I still remember the first time I had McDonald’s Chicken Selects. It was a rainy Tuesday in 2007, and I was on a road trip, needing something more substantial than McNuggets. What I got was a revelation. That distinct peppery, crispy breading giving way to actual, juicy, whole tenderloin meat. It was fast food, sure, but it felt… premium.

For years as a food industry analyst and recipe developer, I’ve tracked product launches and discontinuations. Friends always ask me, “Silas, what happened to the Selects? They were the best thing on the menu!” The answer isn’t a simple one-liner. It’s a complex puzzle of supply chains, kitchen physics, and profit margins.

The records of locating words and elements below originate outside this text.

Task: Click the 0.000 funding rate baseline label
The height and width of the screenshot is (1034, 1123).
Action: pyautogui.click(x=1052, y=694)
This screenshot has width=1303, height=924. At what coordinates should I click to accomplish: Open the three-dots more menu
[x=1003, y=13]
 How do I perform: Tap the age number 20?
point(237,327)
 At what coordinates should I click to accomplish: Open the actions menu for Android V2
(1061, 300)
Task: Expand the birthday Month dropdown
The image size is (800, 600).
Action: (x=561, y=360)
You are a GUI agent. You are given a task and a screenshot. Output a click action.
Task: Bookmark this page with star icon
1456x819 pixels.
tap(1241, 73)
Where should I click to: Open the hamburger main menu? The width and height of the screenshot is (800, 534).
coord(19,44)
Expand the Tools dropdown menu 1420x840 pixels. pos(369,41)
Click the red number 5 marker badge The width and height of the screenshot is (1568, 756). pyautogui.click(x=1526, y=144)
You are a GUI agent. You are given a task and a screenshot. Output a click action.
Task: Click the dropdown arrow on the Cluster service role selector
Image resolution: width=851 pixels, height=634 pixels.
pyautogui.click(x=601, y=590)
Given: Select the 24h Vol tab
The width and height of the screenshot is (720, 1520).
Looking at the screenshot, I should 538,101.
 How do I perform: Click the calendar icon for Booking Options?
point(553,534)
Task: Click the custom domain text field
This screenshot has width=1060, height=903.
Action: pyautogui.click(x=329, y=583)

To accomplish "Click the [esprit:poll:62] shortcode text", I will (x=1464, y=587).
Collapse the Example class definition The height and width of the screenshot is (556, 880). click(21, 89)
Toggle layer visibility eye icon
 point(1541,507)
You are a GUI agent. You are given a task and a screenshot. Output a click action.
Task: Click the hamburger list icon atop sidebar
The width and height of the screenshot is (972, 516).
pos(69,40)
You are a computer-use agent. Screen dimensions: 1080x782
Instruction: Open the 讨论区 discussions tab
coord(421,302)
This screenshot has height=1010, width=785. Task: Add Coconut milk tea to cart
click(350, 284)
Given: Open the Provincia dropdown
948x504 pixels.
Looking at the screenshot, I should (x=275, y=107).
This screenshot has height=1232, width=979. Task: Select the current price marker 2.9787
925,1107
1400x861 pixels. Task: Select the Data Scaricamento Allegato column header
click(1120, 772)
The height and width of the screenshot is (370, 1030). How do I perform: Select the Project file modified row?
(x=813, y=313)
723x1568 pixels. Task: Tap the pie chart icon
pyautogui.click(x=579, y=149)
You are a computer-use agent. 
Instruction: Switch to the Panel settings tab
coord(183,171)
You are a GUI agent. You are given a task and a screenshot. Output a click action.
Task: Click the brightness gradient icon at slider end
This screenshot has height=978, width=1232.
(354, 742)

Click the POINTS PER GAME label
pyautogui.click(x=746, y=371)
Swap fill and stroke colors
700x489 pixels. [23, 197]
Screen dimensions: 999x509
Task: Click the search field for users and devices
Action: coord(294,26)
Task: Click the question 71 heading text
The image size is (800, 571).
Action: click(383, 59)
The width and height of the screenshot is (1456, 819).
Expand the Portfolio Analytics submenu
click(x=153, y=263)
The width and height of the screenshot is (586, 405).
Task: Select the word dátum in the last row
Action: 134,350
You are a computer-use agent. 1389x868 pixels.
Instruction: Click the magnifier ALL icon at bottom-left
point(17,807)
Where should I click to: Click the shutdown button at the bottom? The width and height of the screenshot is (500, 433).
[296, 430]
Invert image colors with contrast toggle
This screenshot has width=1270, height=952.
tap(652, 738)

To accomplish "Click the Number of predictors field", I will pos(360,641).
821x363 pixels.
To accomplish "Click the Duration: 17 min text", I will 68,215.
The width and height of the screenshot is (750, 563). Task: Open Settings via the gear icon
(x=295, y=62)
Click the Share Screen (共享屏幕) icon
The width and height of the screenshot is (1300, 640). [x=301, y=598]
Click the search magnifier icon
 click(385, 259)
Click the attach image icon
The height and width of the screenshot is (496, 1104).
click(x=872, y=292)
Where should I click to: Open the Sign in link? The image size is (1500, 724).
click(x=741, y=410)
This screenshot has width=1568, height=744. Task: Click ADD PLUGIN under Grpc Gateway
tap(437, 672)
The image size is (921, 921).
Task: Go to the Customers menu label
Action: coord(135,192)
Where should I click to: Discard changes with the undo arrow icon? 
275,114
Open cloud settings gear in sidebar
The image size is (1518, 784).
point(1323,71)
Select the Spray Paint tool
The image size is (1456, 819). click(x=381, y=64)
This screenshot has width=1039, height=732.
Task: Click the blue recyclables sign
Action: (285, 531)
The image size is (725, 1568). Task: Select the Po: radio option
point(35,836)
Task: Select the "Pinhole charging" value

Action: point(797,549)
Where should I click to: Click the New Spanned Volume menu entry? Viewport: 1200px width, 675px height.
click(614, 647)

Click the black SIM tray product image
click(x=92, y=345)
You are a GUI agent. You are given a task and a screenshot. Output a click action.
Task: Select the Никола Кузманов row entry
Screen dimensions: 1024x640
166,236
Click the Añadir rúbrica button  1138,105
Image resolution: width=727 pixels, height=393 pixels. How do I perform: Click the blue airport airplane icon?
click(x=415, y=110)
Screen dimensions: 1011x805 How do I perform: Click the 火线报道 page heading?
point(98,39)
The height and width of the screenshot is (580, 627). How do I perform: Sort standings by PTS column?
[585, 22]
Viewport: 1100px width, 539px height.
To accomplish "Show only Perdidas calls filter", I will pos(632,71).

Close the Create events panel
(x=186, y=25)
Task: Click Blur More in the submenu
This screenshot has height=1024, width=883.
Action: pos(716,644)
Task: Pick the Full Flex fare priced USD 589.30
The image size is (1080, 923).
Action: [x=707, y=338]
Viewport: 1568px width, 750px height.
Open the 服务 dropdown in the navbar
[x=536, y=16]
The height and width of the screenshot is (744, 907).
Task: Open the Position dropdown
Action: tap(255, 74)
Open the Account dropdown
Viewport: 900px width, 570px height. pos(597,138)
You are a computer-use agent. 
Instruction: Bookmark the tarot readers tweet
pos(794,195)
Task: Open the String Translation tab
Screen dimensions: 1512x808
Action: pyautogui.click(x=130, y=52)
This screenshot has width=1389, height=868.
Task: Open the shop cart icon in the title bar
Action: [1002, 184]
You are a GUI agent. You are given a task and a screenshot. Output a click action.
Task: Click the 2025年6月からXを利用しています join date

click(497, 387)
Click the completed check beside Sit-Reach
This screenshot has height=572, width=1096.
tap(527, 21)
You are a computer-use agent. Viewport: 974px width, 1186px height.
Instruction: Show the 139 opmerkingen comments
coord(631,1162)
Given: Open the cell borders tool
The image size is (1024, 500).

The key piece of that puzzle, the one most people miss, is the operational conflict between “premium” and “fast.” Sourcing consistent, whole-muscle tenderloins is a logistical nightmare compared to the highly-optimized process for McNuggets.

In this deep dive, I’m pulling back the curtain. We’ll explore the real, multi-layered reasons why your favorite tenders vanished from the menu, why their brief return was doomed to fail, and what this tells us about the fast-food world. Forget the rumors; this is the full story.

A Brief History of the Golden Tenders

Before we dissect their disappearance, let’s appreciate what made the Chicken Selects so special. Launched in the early 2000s, they were McDonald’s answer to a growing demand for higher-quality chicken options. They weren’t just another nugget; they were a statement.

Unlike the composite meat of McNuggets, Selects were made from whole strips of chicken tenderloin. This meant a better bite, a more satisfying, meaty texture, and a product that felt closer to something you’d make at home or get at a sit-down restaurant.

The breading was a masterpiece of flavor engineering. It was light, flaky, and seasoned with a very noticeable blend of black pepper and other spices that cut through the richness of the frying oil. Paired with sauces like the tangy Spicy Buffalo or the creamy Ranch, they created a loyal, almost fanatical following. For many, this was the peak of McDonald’s chicken offerings.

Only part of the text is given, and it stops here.